Many thanks. Best regard Jesus
You can edit the files manually (the ones which where changed are listed in the pull request) and then edit the wrapper file as stated below:
You also need to change /usr/local/pf/sbin/httpd.aaa-docker-wrapper: Replace the second args variable with this: args="$args -v/usr/local/pf/lib/:/usr/local/pf/lib/ -v/usr/local/pf/conf/:/usr/local/pf/conf/ -/usr/local/pf/var/conf/:/usr/local/pf/var/conf/ -p 100.64.0.1:7070:7070 -p 127.0.0.1:7070:7070"
Please note that if you are deploying a cluster you need to change the files on every node and after updating the nodes, the changes will be gone. If you need those files to stay persistent, its best to lock the apt/yum packages to prevent them from updating.
If you need some more insights in regard to FortiGate and Packetfence, you can DM me, I happen to have some expertise on this subject.
I did a change and tried to mimic the radius request (for wire and wireless) , i am able to authenticate/disconnect on both. I also added the Frames-Ip-Address in the disconnect request. Please try and let me know.
Hi fdurand. Last change for 'Framed-IP-Address' => $ipAddress doesn't work as $ipAddress is not declared before in the sub deauthenticateMacDefault, branch 9ec0c29
Apr 23 08:35:47 srvpacketfp1 httpd.aaa-docker-wrapper[4244]: httpd.aaa(7) WARN: [mac:[undef]] Couldn't require pf::Switch::Fortinet::FortiGate : Global symbol "$ipAddress" requires explicit package name (did you forget to declare "my $ipAddress"?) at /usr/local/pf/lib/pf/Switch/Fortinet/FortiGate.pm line 210.
Thx
@jmrubio2007 @heiko-ma we're looking to merge this ASAP, please provide feedback so we can decide to go/no-go for v13.2. Thanks!

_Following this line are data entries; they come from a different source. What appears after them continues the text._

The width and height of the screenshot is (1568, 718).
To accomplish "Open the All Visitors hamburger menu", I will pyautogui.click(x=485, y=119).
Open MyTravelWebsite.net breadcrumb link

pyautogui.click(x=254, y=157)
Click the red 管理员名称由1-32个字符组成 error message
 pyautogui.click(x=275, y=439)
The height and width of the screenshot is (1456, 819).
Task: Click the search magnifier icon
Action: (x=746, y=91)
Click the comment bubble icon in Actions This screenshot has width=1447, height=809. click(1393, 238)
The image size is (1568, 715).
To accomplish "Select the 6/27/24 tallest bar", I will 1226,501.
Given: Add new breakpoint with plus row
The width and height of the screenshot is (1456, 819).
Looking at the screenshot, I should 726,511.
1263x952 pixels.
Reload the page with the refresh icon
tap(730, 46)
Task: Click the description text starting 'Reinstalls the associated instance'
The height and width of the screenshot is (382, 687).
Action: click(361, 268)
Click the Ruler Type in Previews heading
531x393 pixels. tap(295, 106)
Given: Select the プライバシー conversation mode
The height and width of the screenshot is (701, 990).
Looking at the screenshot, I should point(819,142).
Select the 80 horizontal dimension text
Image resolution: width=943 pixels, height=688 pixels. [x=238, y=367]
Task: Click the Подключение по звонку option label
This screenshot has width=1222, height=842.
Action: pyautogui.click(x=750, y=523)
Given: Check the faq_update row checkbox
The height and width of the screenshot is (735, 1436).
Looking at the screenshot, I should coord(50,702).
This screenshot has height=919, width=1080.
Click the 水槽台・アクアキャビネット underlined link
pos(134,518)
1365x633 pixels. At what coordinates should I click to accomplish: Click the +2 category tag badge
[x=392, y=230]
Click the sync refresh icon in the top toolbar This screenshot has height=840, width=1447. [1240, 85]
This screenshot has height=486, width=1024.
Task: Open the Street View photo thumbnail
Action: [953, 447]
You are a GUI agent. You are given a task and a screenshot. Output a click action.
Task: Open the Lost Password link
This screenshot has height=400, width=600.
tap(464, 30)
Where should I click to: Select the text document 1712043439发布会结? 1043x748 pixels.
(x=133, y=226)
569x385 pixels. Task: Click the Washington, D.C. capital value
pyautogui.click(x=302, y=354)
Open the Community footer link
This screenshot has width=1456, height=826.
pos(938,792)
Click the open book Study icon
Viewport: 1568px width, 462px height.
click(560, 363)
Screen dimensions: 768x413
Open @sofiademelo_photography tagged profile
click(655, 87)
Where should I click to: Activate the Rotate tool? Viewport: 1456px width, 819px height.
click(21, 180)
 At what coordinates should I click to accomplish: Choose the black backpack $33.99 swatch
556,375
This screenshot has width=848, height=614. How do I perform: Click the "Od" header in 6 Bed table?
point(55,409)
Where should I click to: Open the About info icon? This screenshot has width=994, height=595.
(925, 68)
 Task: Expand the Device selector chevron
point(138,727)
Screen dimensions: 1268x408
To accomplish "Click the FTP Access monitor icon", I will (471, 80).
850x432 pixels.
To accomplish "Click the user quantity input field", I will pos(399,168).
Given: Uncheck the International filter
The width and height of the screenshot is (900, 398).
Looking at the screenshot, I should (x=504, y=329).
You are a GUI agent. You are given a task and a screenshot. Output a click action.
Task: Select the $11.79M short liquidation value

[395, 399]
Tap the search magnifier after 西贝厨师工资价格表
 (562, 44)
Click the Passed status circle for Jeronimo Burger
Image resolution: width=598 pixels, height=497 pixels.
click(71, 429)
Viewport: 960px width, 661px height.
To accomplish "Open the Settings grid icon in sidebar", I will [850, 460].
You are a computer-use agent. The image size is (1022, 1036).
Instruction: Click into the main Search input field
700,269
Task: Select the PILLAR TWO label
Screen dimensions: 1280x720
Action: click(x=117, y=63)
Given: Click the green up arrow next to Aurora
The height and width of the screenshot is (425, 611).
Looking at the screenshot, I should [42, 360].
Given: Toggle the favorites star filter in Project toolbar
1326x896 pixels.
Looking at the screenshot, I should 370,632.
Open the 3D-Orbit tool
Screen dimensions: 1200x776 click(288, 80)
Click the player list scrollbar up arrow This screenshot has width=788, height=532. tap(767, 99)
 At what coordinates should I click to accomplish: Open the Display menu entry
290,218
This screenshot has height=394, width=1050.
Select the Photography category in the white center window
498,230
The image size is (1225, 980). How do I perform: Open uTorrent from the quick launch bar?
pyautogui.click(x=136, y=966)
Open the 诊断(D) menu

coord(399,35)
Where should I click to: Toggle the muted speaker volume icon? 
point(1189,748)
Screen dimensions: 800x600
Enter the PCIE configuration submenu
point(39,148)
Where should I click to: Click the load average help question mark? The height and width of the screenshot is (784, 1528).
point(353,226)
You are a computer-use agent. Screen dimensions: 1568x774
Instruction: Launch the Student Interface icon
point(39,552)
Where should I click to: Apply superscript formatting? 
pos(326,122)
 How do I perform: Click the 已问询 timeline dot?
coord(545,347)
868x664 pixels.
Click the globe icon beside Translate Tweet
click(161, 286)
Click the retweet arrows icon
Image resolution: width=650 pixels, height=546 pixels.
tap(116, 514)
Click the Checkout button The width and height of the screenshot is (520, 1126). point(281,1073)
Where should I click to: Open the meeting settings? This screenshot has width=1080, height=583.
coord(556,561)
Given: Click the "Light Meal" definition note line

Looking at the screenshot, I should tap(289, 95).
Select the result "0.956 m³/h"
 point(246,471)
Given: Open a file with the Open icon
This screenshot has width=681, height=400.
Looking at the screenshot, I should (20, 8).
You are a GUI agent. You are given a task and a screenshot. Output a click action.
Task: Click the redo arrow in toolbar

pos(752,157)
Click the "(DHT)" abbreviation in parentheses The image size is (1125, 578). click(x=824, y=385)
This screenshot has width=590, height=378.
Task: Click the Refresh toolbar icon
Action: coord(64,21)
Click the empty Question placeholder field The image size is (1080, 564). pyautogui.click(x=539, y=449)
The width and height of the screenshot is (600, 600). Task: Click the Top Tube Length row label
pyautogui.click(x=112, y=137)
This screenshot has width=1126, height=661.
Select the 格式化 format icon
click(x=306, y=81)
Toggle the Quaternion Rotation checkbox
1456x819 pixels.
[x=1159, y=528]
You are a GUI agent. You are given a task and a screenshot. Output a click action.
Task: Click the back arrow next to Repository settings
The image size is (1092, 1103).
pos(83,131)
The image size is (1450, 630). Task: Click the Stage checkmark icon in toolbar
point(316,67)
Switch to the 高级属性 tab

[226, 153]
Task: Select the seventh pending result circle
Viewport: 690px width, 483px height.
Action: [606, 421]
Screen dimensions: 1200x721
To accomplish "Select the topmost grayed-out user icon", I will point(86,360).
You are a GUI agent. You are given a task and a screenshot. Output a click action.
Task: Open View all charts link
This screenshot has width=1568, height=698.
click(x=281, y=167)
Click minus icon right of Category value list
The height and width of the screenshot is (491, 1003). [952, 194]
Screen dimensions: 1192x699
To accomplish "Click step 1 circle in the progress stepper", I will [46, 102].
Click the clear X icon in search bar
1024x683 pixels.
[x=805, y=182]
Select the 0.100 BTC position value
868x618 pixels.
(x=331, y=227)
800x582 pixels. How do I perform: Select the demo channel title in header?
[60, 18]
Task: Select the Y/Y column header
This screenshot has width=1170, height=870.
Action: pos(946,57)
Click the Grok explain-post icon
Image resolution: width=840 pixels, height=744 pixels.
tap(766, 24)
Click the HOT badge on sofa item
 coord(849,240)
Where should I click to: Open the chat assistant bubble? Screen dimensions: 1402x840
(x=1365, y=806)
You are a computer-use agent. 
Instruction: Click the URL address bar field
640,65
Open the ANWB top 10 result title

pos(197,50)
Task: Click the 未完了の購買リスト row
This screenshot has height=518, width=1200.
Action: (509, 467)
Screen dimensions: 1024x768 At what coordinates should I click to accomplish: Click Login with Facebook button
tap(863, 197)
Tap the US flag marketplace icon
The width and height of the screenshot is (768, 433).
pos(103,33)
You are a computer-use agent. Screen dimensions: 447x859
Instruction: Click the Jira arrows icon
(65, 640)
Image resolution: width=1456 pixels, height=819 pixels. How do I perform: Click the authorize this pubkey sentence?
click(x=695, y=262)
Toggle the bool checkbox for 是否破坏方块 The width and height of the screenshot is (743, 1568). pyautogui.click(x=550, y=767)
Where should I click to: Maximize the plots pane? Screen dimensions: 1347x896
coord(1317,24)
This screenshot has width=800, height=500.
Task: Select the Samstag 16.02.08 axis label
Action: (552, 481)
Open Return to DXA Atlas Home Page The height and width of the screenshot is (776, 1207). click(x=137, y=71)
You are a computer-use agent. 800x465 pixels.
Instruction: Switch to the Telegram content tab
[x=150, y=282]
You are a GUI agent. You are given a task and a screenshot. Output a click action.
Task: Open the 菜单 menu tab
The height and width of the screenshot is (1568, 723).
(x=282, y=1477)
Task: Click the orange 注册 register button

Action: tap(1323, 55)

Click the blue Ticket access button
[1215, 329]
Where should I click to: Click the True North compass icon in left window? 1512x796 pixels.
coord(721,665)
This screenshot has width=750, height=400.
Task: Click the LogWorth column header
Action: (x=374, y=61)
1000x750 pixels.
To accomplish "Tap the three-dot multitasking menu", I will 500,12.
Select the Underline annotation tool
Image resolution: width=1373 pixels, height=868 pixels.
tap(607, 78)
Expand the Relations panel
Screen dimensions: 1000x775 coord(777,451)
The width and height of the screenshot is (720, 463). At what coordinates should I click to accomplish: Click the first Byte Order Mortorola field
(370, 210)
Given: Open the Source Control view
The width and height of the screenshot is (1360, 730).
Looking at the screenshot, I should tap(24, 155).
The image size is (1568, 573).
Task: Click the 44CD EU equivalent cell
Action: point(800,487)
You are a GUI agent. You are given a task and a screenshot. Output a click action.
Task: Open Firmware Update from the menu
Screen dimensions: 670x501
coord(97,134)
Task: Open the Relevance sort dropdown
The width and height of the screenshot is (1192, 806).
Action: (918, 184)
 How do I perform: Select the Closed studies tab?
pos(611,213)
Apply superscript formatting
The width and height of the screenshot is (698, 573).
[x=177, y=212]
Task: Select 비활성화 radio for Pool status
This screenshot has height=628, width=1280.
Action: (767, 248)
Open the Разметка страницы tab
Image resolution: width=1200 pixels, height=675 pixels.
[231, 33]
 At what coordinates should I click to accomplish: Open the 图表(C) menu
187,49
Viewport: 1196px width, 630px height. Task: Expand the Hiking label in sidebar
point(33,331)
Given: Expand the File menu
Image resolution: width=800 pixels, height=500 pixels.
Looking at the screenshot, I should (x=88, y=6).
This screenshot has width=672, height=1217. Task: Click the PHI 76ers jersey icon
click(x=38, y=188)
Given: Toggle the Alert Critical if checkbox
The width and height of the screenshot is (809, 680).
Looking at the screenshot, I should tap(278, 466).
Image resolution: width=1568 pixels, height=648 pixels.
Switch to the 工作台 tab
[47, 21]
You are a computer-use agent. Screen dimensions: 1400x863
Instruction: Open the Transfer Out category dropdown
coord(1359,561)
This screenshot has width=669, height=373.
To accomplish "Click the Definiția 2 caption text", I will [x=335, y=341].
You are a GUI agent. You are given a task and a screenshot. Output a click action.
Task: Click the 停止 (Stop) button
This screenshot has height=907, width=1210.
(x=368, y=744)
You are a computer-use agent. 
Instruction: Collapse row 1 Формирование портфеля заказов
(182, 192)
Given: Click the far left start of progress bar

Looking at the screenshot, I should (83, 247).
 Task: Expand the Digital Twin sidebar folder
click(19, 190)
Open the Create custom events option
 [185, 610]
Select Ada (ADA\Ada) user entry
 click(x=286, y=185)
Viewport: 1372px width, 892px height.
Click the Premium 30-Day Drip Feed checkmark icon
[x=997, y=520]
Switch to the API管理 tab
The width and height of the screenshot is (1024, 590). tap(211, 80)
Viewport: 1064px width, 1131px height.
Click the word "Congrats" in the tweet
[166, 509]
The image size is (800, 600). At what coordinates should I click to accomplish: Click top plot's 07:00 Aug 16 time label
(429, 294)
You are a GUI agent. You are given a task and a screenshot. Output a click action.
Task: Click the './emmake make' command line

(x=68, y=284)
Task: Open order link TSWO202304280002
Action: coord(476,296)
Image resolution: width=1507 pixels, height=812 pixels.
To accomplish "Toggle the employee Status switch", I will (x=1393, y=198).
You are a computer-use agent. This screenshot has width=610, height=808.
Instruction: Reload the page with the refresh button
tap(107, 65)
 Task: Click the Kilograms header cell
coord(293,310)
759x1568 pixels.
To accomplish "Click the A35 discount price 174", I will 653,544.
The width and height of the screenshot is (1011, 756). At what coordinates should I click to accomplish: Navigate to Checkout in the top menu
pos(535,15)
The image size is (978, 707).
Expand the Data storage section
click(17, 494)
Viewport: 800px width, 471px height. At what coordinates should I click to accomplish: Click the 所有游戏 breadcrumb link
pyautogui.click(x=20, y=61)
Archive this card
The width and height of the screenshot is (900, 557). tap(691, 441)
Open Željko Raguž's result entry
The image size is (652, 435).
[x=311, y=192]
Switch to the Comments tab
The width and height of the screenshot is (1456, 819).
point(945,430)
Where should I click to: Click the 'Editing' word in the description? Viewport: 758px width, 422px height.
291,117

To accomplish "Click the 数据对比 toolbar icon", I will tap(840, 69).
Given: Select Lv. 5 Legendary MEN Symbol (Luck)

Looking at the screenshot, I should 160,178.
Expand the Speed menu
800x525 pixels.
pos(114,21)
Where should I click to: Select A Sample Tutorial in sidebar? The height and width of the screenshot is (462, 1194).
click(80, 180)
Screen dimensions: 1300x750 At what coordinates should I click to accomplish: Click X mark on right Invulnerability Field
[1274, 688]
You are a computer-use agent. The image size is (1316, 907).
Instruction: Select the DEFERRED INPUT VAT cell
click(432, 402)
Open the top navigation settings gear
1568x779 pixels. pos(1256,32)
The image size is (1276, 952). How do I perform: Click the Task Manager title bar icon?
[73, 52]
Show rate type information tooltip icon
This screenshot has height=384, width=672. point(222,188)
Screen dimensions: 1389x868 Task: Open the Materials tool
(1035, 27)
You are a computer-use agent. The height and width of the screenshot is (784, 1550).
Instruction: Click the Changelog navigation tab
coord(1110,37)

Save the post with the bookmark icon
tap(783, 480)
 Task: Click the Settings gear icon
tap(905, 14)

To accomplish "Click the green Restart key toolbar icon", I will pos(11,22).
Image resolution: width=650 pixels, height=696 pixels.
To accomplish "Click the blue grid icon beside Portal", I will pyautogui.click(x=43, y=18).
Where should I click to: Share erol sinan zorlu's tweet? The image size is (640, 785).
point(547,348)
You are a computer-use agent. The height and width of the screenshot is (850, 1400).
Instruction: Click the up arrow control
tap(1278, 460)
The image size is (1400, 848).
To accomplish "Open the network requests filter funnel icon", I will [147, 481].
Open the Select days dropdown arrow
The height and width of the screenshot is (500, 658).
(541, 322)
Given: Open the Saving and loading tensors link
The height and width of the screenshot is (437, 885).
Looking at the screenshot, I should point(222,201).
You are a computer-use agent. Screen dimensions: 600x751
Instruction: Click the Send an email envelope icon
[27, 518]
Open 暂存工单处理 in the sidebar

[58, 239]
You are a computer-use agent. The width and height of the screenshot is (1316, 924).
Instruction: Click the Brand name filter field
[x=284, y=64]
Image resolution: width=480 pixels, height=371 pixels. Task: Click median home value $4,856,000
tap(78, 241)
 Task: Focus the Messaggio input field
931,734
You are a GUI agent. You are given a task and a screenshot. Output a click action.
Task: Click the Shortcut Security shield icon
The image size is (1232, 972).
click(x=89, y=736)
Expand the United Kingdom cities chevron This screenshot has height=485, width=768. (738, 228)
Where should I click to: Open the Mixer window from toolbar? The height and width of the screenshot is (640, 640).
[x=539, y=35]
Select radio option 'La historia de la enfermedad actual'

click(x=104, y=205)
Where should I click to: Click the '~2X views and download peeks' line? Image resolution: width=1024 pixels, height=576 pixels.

The authentication looks good so far, i've only been able to test this on a packetfence 12.1 (its the one we use in production) though. The only thing that doesnt work is the deauthentication because it gets the values for the username from the acct-session-id and my fortigate does not seem to send accounting messages for guest wifi. I'm going to replicate this in my lab and get back to you. But as far as I can see the code should be correct and can be merged.
Edit: Accounting does indeed work on 13.1 (FortiGate-Config is the same) but not on 12.1. This is strange because normal 802.1x Wifi-Authentication gets accounted just fine.